Start of Supplied records

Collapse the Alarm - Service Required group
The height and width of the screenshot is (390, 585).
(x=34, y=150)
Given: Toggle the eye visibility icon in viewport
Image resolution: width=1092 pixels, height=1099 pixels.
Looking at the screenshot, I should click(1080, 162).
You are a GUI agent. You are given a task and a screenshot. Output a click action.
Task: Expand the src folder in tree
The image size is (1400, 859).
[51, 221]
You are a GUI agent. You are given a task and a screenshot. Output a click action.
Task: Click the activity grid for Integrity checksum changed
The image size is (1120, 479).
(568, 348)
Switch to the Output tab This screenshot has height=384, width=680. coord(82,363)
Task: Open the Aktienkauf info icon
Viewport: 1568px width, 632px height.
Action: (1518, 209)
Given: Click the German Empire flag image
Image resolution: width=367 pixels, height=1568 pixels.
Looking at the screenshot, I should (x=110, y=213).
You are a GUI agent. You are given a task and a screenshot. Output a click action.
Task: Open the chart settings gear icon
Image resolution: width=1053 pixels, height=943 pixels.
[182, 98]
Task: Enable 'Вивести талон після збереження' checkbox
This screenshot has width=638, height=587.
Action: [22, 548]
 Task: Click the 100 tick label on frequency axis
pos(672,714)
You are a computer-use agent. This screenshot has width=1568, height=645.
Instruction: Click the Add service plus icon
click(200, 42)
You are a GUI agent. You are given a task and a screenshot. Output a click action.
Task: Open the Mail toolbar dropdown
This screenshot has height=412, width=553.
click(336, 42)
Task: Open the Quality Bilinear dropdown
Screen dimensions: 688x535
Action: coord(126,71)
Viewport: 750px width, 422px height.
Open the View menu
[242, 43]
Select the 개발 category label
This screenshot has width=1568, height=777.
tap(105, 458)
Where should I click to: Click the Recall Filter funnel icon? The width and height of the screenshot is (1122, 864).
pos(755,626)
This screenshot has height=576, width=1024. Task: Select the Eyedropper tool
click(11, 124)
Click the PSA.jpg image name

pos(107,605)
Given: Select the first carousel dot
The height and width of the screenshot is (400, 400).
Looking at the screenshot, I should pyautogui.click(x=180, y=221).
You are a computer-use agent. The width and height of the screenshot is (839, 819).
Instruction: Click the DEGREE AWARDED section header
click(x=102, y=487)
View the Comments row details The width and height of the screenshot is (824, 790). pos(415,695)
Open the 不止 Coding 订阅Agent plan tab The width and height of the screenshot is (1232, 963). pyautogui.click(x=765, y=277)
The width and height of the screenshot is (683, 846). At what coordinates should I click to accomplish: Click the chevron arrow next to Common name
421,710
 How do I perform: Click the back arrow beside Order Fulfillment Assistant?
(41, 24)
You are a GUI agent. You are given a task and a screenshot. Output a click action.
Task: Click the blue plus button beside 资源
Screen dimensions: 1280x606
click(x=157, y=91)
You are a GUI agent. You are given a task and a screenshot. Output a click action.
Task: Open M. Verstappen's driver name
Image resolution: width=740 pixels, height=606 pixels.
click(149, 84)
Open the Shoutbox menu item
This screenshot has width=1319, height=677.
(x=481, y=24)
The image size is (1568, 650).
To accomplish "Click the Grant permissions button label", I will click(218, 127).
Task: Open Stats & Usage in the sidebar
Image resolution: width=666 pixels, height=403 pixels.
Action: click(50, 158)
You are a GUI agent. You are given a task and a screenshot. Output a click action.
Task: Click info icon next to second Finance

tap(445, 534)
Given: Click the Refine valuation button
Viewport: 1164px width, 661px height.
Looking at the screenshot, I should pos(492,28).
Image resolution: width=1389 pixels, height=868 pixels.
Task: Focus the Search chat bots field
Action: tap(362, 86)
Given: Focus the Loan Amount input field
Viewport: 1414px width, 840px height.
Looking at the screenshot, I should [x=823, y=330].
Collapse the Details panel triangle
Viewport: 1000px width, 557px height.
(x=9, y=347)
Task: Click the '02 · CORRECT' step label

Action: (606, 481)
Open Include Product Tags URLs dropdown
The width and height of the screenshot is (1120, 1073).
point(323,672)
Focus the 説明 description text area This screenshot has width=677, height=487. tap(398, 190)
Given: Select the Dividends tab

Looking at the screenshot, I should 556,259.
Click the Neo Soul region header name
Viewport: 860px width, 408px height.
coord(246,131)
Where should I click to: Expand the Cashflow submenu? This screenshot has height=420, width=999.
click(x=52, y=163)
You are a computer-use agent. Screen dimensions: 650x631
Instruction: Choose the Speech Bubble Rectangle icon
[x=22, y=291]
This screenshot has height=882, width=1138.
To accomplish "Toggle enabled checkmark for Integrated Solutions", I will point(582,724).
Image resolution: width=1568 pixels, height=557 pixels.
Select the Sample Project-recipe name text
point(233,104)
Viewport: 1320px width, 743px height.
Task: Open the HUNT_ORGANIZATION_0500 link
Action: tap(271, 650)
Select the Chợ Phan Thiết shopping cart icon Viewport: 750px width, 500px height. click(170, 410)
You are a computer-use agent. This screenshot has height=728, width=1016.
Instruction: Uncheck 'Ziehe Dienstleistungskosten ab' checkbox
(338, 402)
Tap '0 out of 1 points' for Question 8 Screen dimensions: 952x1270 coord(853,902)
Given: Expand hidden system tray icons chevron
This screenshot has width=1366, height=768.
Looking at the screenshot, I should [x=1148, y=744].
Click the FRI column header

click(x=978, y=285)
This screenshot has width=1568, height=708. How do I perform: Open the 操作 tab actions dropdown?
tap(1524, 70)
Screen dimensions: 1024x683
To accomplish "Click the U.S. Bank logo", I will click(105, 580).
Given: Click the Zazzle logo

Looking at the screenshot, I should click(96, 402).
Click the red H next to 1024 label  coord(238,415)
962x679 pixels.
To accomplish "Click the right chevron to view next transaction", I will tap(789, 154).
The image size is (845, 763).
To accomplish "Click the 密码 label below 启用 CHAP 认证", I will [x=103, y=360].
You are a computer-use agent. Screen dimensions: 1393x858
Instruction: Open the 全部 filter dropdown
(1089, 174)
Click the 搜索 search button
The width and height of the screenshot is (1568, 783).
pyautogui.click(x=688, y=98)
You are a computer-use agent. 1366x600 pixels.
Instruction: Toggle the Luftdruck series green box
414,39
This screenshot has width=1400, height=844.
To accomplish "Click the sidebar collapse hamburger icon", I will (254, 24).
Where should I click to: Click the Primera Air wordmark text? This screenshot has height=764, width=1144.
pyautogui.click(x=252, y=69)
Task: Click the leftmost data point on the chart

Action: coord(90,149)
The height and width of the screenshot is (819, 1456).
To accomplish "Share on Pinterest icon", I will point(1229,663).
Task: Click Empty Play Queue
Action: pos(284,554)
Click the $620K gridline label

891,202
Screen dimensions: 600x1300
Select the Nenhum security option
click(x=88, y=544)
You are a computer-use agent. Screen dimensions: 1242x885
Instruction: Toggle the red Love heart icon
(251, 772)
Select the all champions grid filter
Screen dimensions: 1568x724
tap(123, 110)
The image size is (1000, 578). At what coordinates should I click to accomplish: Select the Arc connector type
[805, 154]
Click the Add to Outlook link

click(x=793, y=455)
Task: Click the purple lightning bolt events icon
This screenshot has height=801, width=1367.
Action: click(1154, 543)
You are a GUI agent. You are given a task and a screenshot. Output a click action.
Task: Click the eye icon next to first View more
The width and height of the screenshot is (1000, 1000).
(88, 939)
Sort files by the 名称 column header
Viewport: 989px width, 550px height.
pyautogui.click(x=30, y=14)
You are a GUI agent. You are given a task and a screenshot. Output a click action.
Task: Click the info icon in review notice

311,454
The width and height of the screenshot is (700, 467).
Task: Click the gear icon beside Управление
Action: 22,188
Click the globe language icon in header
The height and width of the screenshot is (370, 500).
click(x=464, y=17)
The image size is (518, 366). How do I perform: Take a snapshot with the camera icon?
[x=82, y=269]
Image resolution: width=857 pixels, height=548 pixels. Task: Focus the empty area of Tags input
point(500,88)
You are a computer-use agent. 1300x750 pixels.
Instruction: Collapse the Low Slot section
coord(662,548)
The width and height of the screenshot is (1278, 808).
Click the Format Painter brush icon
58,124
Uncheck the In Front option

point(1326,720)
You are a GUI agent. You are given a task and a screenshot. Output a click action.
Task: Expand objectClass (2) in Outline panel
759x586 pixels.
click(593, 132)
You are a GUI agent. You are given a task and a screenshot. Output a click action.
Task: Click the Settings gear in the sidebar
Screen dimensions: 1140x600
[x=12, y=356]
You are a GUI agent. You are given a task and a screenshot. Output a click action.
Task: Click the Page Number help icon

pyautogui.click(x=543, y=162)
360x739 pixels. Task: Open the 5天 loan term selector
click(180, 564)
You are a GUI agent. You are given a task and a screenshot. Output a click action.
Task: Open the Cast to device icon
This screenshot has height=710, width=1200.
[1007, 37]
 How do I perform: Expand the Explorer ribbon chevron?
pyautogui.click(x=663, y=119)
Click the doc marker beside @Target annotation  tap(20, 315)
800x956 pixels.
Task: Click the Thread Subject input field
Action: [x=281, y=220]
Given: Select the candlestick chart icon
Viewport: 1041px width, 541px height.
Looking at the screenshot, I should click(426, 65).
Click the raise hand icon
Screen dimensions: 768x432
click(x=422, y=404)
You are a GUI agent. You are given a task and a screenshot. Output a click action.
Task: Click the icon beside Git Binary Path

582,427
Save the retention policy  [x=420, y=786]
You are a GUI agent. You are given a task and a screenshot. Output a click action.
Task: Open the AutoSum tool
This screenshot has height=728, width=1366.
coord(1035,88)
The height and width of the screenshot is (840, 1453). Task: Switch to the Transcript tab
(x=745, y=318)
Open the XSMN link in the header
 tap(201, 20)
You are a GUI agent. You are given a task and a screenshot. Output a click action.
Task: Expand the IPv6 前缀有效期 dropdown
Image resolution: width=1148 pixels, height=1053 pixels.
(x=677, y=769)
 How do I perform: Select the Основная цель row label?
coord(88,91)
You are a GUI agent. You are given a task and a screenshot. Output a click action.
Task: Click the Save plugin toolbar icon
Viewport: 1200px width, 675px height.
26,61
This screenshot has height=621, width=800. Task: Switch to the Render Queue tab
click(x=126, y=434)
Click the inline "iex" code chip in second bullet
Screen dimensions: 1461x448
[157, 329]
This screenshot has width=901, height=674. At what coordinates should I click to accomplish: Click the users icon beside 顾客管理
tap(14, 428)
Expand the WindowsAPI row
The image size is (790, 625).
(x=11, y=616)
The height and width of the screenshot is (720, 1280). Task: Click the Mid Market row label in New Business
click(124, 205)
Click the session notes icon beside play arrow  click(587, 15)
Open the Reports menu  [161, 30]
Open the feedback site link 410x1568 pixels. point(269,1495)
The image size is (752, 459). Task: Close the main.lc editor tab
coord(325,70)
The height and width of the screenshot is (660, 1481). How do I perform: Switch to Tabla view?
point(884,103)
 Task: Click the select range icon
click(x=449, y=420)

End of Supplied records

# [Exercise requirements]
Working through the records above, copy each line in which "first" is found.

# [Task solution]
Given: Select the first carousel dot
Task: Click the eye icon next to first View more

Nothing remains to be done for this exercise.